G.K. Chesterton wrote that the danger of the modern person is his constant effort to escape from the street in which he lives, and that were he to be snowed in, with his neighbors and immediate surroundings his only stimulant, he “should step suddenly into a much larger and much wilder world than we have ever known.” G.K. overreaches, and his early 1900’s didn’t have the luxury of today’s air travel, but his sentiments remain true: we delve not into our neighbor’s business, ostensibly out of respect but really because once we learn of that wilder world, we still have to face our neighbors in the morning, and wouldn’t that get awkward. But when your flights end in taxis, and domed airports, and city sidewalks, you take your adventure as it comes.
Nashville at night, to paraphrase Shawn Mullins, is far more Los Angeles than Grand Ole Opry, despite it being the home of modern country music, the proof in the glut of decorative, Crayola-box spectrum piebald cowboy boots and bought, not won, belt-buckles; embroidered, rhinestoned cowboy shirts more Affliction and Ed Hardy than Pendleton and Sheplers. And boobs. Boobs everywhere, huge, fake ones, spilling from spaghetti strap shirts and protruding out the front side of back-less dresses, on all ages, 16 to 60, inappropriately large when they should be average, or smooth and taut where they should be leathery, Tennessee such an unhealthy (third in obesity!), unathletic state to have so many giant breasts on Time for Timer bodies. Nashville also has, I suspect, more people per capita who talk to themselves. Loudly. No timid under the breath commentary here, and your presence is more likely nuisance than potential audience, particularly for those crazies lingering west of the railroad tracks running under Broadway; a stark juxtaposition to the itinerants on the east side, some brilliantly playing guitars and fiddles, or white five-gallon plastic buckets and accordions, mandolins and melodicas for whatever money you’re willing to throw down, metal or paper non-discriminatory.

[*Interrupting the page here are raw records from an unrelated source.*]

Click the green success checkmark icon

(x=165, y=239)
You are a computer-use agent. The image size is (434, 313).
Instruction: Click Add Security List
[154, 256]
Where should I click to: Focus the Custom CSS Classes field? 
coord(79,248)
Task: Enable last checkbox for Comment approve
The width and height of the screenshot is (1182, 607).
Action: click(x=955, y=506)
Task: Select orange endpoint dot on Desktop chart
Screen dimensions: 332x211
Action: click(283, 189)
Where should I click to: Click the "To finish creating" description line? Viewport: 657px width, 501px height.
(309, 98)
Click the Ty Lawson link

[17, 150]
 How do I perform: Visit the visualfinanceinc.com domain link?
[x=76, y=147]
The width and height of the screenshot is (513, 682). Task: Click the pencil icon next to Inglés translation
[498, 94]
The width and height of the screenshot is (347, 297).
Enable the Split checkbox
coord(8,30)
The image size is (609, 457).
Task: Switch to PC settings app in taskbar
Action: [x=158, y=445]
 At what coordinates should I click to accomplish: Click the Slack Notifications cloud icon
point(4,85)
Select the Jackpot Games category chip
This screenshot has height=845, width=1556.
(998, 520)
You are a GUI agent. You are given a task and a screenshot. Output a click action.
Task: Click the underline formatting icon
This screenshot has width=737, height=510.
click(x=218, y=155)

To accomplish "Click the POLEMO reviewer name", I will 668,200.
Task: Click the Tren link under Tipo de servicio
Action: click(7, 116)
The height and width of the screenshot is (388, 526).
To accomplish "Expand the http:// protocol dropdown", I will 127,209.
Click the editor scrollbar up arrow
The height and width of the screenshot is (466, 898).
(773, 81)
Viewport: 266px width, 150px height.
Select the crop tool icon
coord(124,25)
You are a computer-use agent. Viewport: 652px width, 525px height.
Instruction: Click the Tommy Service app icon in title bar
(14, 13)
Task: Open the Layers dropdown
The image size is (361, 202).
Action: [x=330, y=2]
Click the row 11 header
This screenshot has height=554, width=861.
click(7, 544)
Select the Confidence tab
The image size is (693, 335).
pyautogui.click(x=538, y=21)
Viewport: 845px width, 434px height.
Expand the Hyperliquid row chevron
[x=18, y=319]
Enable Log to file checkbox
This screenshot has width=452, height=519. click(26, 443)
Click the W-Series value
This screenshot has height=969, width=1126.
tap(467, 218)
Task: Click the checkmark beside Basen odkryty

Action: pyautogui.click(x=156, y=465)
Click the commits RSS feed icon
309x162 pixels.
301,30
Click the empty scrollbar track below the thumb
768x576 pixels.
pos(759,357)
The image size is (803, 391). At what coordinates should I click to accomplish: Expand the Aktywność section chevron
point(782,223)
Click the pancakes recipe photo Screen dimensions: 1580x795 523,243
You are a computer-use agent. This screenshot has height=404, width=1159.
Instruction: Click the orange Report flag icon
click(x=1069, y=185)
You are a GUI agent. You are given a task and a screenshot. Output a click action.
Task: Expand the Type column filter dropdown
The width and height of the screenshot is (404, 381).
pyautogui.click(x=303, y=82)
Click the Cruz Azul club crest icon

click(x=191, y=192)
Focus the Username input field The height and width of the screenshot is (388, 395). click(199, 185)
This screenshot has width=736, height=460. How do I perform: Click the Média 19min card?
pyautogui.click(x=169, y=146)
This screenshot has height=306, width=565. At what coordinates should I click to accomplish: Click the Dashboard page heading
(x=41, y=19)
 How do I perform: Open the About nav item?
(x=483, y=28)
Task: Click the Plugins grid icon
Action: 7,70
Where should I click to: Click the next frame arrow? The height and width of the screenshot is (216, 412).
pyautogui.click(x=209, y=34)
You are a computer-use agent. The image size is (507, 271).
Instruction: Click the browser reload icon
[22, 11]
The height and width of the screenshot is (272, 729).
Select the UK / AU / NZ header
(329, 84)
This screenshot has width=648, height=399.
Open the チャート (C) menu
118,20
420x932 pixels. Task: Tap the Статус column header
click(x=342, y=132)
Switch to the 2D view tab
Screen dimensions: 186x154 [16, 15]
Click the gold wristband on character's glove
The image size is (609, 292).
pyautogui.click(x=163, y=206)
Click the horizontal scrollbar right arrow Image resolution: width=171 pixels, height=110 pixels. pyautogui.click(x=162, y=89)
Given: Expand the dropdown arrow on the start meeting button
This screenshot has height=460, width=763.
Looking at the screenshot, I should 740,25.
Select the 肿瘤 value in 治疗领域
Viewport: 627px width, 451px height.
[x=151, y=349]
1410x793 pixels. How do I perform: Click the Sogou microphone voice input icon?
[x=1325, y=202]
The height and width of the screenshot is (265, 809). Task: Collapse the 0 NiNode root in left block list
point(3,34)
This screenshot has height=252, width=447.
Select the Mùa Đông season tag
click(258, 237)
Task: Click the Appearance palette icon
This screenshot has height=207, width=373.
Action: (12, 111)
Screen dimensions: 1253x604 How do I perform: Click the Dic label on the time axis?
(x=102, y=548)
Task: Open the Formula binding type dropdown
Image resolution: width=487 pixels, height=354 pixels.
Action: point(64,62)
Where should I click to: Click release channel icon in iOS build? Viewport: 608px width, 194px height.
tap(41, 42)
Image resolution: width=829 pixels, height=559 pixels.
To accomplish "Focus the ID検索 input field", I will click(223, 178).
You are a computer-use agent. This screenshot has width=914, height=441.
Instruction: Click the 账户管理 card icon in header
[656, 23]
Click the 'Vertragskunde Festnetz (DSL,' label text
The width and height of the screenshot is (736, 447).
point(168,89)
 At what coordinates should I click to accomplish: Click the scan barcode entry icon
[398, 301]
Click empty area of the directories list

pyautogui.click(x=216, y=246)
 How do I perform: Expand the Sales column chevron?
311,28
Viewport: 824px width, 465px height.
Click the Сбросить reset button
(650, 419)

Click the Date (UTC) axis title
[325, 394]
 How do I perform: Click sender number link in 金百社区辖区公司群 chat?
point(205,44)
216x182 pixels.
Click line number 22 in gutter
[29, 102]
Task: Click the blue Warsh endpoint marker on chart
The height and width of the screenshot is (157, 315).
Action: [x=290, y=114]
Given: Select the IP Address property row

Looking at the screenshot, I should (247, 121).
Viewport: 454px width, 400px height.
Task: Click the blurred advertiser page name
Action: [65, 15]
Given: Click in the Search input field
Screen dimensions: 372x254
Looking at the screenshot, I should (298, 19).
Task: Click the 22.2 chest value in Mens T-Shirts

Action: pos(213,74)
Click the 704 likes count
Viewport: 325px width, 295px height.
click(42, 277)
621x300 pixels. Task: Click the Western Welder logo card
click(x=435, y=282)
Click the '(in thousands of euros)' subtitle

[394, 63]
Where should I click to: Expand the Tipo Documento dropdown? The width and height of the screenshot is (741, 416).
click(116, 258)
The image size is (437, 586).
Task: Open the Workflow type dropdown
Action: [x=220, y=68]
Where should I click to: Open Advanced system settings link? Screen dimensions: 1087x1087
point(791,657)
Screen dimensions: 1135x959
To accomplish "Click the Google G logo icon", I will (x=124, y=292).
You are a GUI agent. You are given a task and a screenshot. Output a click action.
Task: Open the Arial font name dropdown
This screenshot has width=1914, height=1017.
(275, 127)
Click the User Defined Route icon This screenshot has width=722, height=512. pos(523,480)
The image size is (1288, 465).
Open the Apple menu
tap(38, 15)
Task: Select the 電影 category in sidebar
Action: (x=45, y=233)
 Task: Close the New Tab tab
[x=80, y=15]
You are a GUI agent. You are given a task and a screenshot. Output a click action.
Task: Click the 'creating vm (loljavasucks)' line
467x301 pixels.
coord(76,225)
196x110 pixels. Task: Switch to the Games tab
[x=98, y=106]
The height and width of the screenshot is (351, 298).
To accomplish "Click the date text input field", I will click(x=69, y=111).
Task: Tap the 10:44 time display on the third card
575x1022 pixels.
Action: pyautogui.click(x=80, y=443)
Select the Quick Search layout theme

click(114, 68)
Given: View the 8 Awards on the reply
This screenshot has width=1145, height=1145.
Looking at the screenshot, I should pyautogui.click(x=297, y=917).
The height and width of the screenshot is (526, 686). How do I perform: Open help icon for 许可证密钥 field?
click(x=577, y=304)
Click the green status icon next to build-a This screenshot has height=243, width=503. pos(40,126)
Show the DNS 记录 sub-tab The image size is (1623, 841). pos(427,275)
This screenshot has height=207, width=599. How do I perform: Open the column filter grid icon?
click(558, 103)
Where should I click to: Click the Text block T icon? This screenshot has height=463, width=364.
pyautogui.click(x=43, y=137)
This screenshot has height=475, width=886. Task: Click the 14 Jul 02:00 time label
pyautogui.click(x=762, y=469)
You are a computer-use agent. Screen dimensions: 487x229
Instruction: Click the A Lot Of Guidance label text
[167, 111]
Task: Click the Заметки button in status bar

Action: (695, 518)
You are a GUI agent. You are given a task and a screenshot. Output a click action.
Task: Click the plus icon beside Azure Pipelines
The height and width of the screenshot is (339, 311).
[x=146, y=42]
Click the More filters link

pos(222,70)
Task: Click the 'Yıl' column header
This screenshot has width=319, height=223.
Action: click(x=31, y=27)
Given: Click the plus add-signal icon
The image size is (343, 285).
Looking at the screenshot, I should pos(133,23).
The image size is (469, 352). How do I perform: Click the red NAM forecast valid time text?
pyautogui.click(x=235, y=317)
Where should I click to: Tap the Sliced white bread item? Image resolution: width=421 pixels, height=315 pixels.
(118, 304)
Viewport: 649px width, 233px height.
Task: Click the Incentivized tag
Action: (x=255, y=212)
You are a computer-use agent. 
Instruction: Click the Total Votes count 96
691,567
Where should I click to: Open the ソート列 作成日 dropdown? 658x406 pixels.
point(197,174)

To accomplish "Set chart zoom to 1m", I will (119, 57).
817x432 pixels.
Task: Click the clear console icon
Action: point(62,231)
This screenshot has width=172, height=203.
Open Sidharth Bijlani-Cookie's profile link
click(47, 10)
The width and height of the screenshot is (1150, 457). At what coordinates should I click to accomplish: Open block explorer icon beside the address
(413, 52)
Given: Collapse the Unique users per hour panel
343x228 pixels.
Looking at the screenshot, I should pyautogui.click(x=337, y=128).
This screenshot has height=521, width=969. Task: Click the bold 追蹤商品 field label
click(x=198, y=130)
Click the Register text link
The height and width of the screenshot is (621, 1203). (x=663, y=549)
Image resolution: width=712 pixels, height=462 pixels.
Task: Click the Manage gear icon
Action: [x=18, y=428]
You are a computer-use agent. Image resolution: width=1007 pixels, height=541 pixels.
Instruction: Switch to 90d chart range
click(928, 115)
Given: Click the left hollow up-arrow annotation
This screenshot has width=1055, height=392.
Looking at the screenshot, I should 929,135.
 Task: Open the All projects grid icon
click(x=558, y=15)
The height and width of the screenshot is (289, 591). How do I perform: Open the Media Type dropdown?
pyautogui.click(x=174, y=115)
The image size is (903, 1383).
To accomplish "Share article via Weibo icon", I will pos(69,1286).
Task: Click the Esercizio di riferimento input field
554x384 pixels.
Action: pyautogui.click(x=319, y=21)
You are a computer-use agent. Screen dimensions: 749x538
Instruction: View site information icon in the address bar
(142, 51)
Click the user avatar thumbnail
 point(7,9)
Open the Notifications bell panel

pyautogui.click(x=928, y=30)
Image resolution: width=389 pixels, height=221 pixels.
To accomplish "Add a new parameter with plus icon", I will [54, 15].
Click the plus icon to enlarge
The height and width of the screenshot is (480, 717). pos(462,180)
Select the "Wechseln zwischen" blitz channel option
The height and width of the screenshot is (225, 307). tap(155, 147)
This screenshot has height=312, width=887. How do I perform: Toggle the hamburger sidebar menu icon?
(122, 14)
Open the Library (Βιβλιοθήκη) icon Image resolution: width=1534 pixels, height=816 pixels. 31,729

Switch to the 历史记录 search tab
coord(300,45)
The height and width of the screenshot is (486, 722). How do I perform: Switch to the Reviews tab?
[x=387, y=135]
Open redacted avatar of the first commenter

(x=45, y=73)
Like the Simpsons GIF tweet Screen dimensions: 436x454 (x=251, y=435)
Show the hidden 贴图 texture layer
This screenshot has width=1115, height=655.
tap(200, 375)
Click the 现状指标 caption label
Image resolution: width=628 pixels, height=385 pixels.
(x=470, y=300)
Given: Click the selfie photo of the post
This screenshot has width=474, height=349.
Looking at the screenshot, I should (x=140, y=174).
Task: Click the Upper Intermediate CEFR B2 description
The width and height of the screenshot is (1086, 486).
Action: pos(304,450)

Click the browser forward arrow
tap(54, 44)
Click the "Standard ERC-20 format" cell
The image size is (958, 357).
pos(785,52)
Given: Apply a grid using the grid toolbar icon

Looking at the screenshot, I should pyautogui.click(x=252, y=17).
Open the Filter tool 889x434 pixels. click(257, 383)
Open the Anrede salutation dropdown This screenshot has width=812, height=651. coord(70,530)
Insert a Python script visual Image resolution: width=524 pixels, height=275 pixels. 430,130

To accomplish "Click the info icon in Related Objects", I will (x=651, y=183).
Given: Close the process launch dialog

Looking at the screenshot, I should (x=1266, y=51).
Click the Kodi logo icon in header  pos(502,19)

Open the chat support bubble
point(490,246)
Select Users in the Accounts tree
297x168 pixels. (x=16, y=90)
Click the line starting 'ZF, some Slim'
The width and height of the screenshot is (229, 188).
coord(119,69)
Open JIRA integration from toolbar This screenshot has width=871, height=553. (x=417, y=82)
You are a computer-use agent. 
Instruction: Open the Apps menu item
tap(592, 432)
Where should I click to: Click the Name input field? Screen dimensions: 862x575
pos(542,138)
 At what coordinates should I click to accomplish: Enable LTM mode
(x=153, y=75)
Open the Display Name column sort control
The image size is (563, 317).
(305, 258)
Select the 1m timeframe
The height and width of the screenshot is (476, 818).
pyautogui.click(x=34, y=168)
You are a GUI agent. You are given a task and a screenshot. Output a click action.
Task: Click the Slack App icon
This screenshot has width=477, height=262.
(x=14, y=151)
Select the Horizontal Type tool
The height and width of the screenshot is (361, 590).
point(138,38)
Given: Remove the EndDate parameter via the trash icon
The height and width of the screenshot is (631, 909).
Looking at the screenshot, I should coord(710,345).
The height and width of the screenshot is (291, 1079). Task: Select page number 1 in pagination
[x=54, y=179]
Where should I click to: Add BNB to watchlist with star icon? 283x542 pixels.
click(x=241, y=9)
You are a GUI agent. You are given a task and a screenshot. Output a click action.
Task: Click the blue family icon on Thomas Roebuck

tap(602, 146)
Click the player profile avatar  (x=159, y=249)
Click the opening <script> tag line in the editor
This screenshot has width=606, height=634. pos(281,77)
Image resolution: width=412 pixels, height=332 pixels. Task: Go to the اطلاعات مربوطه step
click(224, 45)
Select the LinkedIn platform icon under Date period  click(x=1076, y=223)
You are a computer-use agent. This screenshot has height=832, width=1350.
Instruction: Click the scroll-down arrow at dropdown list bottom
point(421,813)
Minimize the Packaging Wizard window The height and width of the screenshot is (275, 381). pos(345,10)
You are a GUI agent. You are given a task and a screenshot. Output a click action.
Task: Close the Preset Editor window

Across the street from the Sheraton I pause to hear a young man give his testimony to a mix of itinerants and groupies, black and white, backpack-laden and homeless, some crammed at his feet like a mosh pit and an equal amount strewn across the plaza like morning-after red Solo party cups. A city bus roars by, denying me the opportunity to hear the preacher give his take on the role of wife, but at the same time a disheveled, scholarly looking man approaches me from the sidewalk, cigarettes and keys in one hand, newspaper in the other. We listen to the preacher for a few minutes, then talk ourselves, about Jesus, and wives, and bluegrass music, loudly enough that we get shushed by a half-asleep vagrant, until the man tells me he’s locked his keys in his car, and could he just borrow a few dollars for the bus and I realize it’s all a ruse and as epical a beggar’s pitch I have ever heard.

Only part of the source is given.